A hacker can be in Paris, France on a laptop in a coffee shop watching you watch TV while you are cozy in the comfort of your bed. How would you know?
SMART TVs are connected devices, meaning they are connected to the Internet. Being on the Internet, a device is susceptible to hacking, unless the proper security is in place. Scratch that, a lot of times, even with security in place, there is always someone smarter. So, loophole or not, some hackers can gain access.
Have you ever considered that a hacker can turn on the microphone and web cam of your computer without you being aware? Perhaps without the on-light indicator being activated and without any software launching at the same time? It's all just digital commands and signals after all.
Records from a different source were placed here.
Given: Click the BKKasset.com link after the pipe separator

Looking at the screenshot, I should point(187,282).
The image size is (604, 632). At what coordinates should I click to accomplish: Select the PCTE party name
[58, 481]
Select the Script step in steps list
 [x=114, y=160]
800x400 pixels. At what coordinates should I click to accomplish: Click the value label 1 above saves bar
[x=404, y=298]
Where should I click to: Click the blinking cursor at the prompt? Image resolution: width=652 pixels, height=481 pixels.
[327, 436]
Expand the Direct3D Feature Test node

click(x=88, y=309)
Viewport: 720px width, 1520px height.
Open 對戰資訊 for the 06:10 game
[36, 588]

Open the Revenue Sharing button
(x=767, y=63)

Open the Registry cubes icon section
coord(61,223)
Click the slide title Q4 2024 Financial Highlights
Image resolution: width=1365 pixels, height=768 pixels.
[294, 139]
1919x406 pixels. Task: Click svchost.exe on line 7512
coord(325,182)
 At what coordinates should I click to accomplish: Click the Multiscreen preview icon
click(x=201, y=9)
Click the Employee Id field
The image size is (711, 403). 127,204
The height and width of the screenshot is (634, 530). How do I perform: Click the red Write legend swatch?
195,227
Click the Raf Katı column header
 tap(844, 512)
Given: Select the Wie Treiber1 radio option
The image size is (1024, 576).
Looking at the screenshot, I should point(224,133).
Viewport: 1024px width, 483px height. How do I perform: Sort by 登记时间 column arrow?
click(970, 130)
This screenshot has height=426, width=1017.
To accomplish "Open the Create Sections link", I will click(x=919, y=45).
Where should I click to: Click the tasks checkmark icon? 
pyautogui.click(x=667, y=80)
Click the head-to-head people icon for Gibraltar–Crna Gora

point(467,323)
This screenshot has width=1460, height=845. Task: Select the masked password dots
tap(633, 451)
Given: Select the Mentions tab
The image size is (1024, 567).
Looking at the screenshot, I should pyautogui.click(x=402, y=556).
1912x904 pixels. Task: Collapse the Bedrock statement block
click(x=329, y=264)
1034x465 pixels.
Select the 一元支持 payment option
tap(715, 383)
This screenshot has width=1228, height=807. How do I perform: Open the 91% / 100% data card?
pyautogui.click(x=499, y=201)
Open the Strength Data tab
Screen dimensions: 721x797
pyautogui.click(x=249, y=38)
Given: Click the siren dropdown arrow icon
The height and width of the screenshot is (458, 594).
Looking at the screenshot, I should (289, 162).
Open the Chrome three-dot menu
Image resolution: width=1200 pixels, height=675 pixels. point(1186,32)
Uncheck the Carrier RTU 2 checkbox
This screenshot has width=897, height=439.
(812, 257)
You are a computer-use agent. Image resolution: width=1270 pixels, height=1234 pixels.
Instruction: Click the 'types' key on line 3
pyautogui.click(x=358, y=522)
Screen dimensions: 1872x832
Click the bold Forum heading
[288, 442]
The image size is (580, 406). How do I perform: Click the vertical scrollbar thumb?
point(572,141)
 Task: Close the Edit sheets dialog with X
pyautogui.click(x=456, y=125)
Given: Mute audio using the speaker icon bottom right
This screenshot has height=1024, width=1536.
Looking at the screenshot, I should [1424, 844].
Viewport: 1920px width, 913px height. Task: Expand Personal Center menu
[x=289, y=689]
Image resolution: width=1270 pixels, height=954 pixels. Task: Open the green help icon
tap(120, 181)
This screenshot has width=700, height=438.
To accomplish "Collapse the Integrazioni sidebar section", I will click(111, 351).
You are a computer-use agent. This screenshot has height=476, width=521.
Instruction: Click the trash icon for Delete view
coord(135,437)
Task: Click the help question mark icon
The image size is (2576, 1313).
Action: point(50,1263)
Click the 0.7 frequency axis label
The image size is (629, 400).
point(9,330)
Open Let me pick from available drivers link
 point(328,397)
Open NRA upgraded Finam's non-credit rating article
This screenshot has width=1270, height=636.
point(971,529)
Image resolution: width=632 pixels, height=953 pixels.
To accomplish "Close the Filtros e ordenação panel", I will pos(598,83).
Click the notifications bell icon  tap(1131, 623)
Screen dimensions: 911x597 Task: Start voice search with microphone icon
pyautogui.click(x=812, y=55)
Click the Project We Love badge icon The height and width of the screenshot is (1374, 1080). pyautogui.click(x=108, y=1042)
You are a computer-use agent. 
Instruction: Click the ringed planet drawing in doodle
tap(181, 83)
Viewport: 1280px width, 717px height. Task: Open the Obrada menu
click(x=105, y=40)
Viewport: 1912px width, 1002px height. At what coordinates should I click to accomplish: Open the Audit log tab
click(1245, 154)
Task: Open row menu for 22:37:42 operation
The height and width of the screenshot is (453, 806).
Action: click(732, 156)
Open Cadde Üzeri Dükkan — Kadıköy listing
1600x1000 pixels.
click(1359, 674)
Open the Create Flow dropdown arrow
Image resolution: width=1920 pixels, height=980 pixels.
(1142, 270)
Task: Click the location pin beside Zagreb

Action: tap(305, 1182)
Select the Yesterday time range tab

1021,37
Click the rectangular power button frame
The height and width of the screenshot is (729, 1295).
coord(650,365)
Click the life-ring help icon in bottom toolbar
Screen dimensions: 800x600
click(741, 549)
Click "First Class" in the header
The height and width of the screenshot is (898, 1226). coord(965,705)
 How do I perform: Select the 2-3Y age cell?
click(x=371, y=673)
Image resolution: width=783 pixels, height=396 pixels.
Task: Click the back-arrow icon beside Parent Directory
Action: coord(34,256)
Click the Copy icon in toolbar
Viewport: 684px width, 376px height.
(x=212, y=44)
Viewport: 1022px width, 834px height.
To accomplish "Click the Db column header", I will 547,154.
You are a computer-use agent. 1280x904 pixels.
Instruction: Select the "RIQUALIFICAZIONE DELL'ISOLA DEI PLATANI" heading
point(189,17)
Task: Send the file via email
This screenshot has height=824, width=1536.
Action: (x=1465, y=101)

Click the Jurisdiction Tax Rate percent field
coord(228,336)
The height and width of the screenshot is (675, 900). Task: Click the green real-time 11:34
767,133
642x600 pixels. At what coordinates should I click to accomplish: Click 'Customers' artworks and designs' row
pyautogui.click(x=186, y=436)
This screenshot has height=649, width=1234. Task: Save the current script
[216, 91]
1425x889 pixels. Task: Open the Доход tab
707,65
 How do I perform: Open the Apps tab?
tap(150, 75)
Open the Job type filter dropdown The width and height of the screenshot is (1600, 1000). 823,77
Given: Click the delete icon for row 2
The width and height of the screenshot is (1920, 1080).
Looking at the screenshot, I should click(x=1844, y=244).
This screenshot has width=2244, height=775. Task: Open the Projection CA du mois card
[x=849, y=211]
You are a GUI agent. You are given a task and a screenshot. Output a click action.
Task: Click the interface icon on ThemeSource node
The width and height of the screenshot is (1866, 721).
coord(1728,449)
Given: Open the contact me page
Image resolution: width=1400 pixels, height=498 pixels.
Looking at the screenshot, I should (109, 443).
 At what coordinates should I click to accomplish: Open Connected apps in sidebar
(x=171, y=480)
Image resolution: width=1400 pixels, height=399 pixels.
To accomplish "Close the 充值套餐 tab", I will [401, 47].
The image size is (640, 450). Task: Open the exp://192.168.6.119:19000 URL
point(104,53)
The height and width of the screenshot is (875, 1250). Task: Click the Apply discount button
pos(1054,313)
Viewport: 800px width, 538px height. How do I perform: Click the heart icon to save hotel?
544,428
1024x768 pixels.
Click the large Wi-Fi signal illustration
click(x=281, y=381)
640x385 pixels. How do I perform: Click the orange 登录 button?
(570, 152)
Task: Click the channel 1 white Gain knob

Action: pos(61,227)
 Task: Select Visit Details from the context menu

Well apparently, until the patch was released, select Samsung SMART TVs were vulnerable to this very same thing. Those TVs with cameras could have become a spying tool for online hackers. Sobering thought.
More than spying on you and your family while watching TV, a hacker could have rerouted you to malicious web sites (providing you surf the Web or use apps from your TV) allowing him or her to steal sensitive information like financial data or passwords.
"Samsung quickly fixed the problem after security researchers at iSEC Partners informed the company about the bugs. Samsung sent a software update to all affected TVs."
Many devices are becoming "connected" devices. Not just TVs. Security cameras are a common one. Then you have home lighting systems, heating control systems, and even doors and windows can be controlled remotely, but is the driving software secure?
iSEC researchers have discovered that they were able to very easily tap into the web browser on Samsung SMART TVs. With web browser access, all functions controlled by the browser, including the in-built web camera become accessible to the hacker spy. This also makes it simple to redirect users to web sites that mimic banking sites for example, providing an easy way for a hacker to gain access to the user's credentials.
"The research was conducted on different models of 2012 Samsung Smart TVs and was presented this week at the Black Hat cybersecurity conference in Las Vegas."
To maintain a secure environment on the Samsung TVs, it is recommended to cover the camera when not in use, unplug from the network when not in use, and use encrypted wireless signals to keep the neighbors from snooping.
Whether the recent patches made by Samsung are hacker-proof will soon be determined.
"The iSEC crew said they remain skeptical that the technology is perfectly secure, even after Samsung patched the bugs."
It's best to keep up with all firmware updates for connected devices as they become available.
After writing this, for "music" and "TV" I sort of miss the simple scenario of:
a) sliding a record on the ol' Victrola
b) popping popcorn and having a family movie night around the big tube TV with the top loading VCR
Streaming and "connected" benefits have to come with security concerns. I'm afraid that is inevitable.